Addressing the financial and accessibility disparities inherent in the current publishing models requires a multifaceted approach. Solutions such as differentiated pricing models for APCs, increased funding support for researchers in the Global South, and the development of sustainable OA models that equitably distribute publication costs are imperative (Chan, 2004; Vincent-Lamarre et al., 2016). Implementing these measures can mitigate the financial barriers faced by researchers in the Global South, fostering a more inclusive academic landscape. Such initiatives are crucial for realizing the potential of open access to democratize academic research, ensuring that the global scientific community is reflective of and accessible to scholars from diverse economic and geographical backgrounds.

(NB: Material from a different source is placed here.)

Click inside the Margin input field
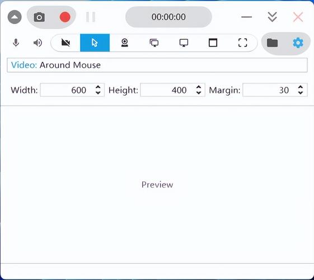 (269, 90)
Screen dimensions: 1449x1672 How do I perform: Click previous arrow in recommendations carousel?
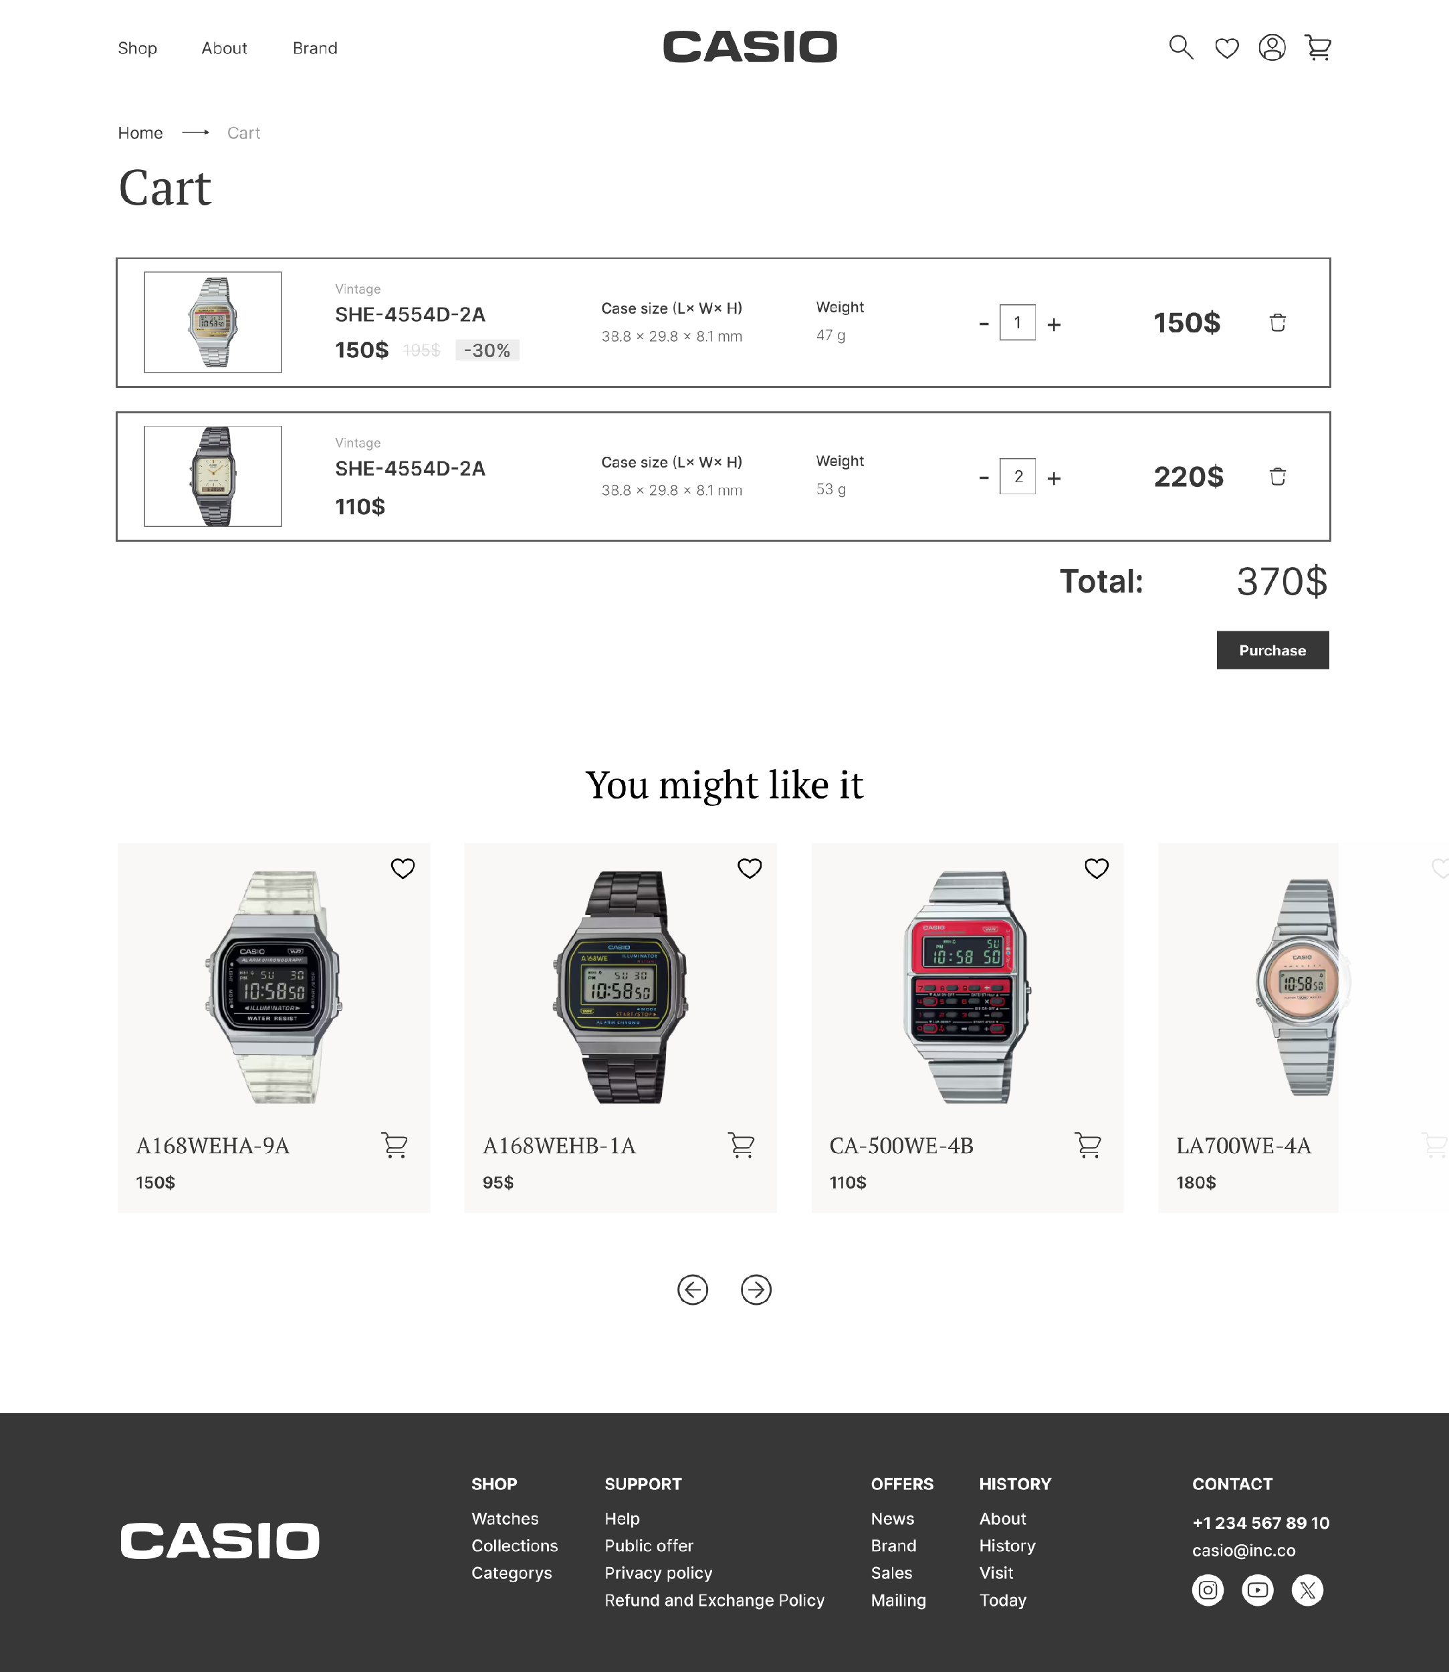[x=693, y=1289]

Economic inequality of scholars and researchers from the global south

The discourse on the economic exploitation of scholars and researchers from the Global South elucidates a complex interplay of unpaid labor and skewed authorship attribution, underpinning a broader narrative of inequity within academic research collaborations. The critical contributions of local scholars, particularly in ensuring the cultural sensitivity and relevance of cross-cultural studies, are indispensable. These scholars offer invaluable insights through data collection and cultural understanding, which form the backbone of valid and relevant research outcomes. Despite their pivotal role, the prevailing academic model often fails to provide equitable compensation or recognition, particularly in collaborations between the Global North and South, thus undermining the integrity and quality of research (Smith, 2012; Czerniewicz, 2013).

The under compensation of local scholars is a pronounced issue, especially in lower-income countries. Birn et al. (2011) highlighted the challenges faced by these researchers in securing fair compensation and recognition for their contributions. The systemic undervaluation not only impacts their livelihoods but also detracts from the principle of equitable collaboration in global research endeavors. This disparity extends beyond financial remuneration, affecting academic recognition and the equitable distribution of authorship in research publications. Such hierarchical structures in academic publishing exacerbate the marginalization of researchers from the Global South, calling into question the fairness and integrity of collaborative research practices.

Authorship attribution further complicates the recognition and valuation of contributions from local researchers. The nuanced dynamics of authorship often overshadow the significant roles played by these scholars, particularly in collaborative projects that span geographical and cultural divides. Studies by Rossiter (1993), Heine et al. (2009), and Crane (2017) underscore the ethical considerations surrounding authorship, emphasizing the need for fair and equitable practices that reflect the academic currency and career advancement tied to these acknowledgments. The tendency to relegate local researchers to lesser roles or omit them from authorship not only fails to acknowledge their contributions but also perpetuates a colonial legacy within academic research.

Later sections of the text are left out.